TORINO - "Una proposta che abbiamo rifiutato sdegnati". Alessandro Saracino, il papà di Serena, una delle sette ragazze italiane del 'progetto Erasmus' morte il 20 marzo in un incidente stradale in Spagna, commenta così la proposta di indennizzo presentata dalla compagnia assicuratrice: 52 mila euro - come informa il quotidiano 'La Stampa' - con un deciso ritocco verso il basso perché le giovani (è la tesi) non stavano indossando la cintura di sicurezza.
    "Hanno impostato la vicenda - spiega Saracino - come se le ragazze si fossero macchiate di chissà quale colpa. A quanto ne so, invece, le cinture le avevano, ma erano cinture addominali, non a tre punti, e quindi assolutamente inadeguate. Ma in quel Paese i risarcimenti sono irrisori: li hanno innalzati a gennaio nel 2016, ma rispetto ai nostri parametri sono ai confini del ridicolo".
    I familiari delle studentesse hanno più volte ribadito che "non si tratta di una questione di soldi" e che devolveranno i risarcimenti in beneficienza. "Quello che bisognerebbe sottolineare - commenta ancora Saracino - è che quella strada non era in buone condizioni. E che le indagini stanno procedendo con lentezza. Eppure, se siamo tutti in Europa, la sicurezza dei nostri ragazzi dovrebbe essere tutelata allo stesso modo in qualsiasi Paese, in Spagna come in Italia. Mi verrebbe da concludere che l'Erasmus, così com'è oggi, sarebbe da sospendere: è troppo pericoloso".

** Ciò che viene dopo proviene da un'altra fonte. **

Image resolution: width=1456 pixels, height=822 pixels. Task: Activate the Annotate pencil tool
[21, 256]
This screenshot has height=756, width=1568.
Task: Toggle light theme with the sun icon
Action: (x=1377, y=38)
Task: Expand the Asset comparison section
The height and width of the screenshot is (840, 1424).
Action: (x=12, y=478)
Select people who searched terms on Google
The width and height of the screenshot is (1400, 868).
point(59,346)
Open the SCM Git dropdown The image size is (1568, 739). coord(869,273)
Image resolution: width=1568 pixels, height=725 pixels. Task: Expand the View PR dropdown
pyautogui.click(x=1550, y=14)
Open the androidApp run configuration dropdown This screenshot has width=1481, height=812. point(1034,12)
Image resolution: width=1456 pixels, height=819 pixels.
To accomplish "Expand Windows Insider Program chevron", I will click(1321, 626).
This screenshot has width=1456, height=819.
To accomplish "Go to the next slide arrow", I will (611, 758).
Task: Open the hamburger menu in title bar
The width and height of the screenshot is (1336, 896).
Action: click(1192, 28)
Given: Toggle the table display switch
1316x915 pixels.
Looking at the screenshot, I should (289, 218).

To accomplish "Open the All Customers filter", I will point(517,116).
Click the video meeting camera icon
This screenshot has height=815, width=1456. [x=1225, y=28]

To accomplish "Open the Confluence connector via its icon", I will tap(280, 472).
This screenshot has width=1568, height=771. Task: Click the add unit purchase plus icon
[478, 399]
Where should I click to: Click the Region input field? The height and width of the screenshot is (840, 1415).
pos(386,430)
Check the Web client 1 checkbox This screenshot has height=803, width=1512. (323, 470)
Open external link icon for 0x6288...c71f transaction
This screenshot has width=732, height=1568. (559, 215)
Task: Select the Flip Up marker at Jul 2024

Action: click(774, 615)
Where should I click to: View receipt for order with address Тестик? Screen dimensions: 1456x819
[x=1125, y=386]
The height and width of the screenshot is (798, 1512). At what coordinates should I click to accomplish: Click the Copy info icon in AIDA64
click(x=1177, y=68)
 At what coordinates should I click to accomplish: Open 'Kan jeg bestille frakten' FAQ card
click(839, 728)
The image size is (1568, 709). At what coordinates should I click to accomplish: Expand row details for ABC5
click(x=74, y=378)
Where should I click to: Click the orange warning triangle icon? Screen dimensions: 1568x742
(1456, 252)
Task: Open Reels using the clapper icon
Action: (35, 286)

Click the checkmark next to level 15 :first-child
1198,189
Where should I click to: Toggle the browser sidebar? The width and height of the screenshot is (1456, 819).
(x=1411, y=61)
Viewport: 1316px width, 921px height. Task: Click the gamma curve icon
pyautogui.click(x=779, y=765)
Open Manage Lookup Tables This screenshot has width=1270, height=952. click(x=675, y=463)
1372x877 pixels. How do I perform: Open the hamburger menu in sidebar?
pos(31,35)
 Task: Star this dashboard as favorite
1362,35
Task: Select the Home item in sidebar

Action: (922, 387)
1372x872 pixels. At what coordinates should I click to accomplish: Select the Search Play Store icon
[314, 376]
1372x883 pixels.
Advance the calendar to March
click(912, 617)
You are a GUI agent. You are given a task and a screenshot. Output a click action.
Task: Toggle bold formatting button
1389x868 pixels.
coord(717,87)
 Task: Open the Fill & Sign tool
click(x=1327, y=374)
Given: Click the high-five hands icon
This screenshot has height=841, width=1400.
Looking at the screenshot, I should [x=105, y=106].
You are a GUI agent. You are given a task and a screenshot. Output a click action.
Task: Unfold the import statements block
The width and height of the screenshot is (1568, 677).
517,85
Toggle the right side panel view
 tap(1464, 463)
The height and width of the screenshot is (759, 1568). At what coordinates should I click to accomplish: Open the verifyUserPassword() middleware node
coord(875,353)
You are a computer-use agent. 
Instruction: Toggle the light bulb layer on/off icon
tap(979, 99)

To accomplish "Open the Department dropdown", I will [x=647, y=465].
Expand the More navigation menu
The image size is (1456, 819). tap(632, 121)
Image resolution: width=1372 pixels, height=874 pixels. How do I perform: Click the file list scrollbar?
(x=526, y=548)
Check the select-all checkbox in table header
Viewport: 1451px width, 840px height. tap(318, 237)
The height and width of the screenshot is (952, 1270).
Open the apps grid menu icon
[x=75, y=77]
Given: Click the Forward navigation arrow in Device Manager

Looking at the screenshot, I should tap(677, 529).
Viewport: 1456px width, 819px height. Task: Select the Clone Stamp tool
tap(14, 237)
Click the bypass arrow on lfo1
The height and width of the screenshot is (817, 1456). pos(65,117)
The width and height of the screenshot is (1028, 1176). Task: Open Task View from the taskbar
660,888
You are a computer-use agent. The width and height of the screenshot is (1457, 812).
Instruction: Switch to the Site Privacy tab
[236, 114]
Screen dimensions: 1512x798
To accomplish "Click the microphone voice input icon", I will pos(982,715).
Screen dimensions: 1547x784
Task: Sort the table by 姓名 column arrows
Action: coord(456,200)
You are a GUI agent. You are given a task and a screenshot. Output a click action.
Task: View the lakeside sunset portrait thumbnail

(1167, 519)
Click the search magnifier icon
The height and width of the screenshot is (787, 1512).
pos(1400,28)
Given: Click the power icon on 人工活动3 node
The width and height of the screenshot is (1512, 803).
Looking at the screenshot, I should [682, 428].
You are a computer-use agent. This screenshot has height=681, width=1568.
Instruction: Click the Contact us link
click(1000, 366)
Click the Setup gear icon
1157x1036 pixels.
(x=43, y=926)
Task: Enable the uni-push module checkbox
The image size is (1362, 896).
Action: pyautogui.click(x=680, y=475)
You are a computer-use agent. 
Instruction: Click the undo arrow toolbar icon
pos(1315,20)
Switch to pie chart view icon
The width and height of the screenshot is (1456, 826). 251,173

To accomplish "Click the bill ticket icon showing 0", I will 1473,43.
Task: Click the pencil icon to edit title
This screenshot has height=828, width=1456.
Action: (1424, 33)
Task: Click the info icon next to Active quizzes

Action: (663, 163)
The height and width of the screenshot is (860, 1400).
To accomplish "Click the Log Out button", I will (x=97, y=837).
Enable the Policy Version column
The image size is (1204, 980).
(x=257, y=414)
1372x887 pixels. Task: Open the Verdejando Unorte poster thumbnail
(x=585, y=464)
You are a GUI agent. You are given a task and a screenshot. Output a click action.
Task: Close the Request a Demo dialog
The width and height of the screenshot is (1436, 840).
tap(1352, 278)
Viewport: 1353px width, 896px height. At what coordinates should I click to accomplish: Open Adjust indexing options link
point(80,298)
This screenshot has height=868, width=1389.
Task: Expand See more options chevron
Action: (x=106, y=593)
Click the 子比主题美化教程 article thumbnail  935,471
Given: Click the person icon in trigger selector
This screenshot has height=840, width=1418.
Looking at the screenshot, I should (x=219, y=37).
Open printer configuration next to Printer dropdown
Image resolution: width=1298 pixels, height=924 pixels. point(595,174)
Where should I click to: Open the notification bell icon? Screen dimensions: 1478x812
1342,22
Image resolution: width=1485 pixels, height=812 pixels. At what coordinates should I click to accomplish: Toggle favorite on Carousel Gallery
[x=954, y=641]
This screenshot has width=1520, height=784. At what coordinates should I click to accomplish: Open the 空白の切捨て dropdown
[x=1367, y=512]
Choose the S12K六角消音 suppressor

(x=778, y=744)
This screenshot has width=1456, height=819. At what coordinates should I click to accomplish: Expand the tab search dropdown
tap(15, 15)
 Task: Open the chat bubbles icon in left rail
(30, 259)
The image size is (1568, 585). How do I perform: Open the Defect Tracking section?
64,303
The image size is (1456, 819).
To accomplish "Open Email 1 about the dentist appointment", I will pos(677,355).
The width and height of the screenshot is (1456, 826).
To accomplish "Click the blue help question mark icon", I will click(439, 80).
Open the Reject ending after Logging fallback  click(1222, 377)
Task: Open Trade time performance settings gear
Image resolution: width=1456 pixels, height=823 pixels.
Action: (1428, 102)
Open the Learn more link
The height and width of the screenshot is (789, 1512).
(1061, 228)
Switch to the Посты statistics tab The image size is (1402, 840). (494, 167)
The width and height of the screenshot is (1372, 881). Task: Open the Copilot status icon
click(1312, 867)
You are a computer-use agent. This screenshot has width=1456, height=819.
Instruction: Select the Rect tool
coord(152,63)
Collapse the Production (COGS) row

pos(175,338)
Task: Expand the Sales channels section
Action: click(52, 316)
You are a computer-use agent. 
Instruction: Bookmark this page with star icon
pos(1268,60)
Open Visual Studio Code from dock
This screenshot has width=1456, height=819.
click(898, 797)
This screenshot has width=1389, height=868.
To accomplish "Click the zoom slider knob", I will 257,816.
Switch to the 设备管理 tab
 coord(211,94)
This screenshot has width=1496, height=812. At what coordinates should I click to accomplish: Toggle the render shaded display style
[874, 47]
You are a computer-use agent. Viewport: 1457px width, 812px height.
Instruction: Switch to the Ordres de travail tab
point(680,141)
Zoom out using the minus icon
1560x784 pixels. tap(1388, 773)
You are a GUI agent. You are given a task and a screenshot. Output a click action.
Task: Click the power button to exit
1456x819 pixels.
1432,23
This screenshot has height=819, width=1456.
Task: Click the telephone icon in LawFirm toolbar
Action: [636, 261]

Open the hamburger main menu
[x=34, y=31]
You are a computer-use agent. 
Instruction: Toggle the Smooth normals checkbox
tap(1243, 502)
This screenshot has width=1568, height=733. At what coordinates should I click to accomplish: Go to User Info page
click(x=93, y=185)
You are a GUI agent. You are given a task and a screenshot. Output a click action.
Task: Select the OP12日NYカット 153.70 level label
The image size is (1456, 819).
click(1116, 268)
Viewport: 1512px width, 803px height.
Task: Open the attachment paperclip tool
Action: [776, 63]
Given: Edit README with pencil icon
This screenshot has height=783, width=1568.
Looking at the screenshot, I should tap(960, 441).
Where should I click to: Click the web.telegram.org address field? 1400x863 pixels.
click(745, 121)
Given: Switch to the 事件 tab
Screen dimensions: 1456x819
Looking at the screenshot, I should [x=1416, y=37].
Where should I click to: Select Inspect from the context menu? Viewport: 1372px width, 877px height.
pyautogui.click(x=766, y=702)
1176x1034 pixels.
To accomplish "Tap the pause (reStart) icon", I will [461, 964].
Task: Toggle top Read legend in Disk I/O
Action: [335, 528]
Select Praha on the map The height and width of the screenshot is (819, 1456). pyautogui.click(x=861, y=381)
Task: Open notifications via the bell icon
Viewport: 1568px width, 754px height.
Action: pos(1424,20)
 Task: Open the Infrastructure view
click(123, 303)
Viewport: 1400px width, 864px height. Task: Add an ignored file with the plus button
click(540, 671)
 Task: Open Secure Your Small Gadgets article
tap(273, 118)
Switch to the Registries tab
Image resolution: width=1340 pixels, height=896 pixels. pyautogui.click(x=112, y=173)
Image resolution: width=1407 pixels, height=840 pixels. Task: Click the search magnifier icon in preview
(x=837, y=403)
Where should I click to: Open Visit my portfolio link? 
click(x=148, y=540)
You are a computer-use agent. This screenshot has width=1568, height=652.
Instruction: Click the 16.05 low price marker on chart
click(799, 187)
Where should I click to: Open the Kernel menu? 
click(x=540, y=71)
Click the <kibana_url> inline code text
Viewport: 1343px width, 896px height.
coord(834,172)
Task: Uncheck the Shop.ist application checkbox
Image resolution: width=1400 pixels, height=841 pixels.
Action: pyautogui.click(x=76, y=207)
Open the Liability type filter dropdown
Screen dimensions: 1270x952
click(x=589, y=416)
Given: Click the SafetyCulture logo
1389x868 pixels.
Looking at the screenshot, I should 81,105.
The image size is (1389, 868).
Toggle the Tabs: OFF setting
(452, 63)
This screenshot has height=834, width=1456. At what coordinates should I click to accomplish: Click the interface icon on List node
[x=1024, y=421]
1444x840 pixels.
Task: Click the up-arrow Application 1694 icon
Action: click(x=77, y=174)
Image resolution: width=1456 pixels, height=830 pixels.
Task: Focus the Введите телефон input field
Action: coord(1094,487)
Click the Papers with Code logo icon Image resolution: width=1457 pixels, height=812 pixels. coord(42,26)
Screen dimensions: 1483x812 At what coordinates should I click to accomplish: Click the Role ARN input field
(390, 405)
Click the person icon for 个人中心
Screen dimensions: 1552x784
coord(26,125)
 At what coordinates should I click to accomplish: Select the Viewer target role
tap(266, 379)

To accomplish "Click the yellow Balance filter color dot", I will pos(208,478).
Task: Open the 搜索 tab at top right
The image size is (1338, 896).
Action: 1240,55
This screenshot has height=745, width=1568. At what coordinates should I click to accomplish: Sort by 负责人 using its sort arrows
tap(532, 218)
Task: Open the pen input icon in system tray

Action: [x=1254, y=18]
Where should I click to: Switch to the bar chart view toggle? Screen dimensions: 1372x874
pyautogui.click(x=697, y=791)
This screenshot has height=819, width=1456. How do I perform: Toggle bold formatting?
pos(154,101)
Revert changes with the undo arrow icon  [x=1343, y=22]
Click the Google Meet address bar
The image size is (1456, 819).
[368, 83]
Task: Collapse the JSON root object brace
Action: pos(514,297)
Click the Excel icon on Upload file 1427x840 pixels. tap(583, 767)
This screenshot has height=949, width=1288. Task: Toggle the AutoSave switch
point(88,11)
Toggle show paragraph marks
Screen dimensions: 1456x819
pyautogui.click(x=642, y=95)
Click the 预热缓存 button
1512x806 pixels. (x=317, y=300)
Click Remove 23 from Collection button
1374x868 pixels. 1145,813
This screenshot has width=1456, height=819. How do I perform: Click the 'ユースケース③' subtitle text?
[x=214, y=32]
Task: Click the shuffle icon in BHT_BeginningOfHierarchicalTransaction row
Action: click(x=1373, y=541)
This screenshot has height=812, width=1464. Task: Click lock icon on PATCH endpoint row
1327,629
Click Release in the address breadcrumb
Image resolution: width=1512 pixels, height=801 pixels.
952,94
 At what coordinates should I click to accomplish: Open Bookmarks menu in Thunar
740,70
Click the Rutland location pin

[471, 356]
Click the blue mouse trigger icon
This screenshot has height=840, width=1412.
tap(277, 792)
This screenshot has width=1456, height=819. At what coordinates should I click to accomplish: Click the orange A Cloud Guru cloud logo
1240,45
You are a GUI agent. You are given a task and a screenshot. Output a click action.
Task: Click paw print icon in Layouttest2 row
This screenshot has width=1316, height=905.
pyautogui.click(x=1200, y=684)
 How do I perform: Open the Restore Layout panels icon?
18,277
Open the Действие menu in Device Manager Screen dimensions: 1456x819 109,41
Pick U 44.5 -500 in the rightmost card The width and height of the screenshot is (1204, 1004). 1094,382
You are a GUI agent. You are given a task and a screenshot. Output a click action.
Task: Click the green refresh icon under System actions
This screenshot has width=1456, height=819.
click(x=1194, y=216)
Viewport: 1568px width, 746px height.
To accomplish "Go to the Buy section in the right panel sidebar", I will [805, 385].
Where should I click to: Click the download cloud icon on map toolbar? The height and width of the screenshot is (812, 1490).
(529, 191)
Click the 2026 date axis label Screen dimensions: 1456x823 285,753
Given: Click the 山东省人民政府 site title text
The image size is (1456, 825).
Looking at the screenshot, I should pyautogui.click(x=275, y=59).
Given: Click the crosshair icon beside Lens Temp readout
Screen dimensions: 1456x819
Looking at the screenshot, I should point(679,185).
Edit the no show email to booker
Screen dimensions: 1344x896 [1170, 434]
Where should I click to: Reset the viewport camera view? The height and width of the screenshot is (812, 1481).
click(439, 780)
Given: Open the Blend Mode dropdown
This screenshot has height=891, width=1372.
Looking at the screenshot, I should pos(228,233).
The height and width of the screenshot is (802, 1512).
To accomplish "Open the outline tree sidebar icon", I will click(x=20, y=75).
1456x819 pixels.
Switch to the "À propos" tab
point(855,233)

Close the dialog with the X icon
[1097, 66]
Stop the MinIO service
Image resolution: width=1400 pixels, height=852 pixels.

"Amarezza" e "rabbia". Sono i sentimenti del presidente del Consiglio Matteo Renzi alla notizia dei rimborsi ridotti che le assicurazioni avrebbero proposto alle famiglie delle vittime italiane della strage del bus di studenti a Tarragona, in Catalogna. "Una assurdità insopportabile - commenta il premier - per chi ha tanto sofferto e ha perso una persona cara".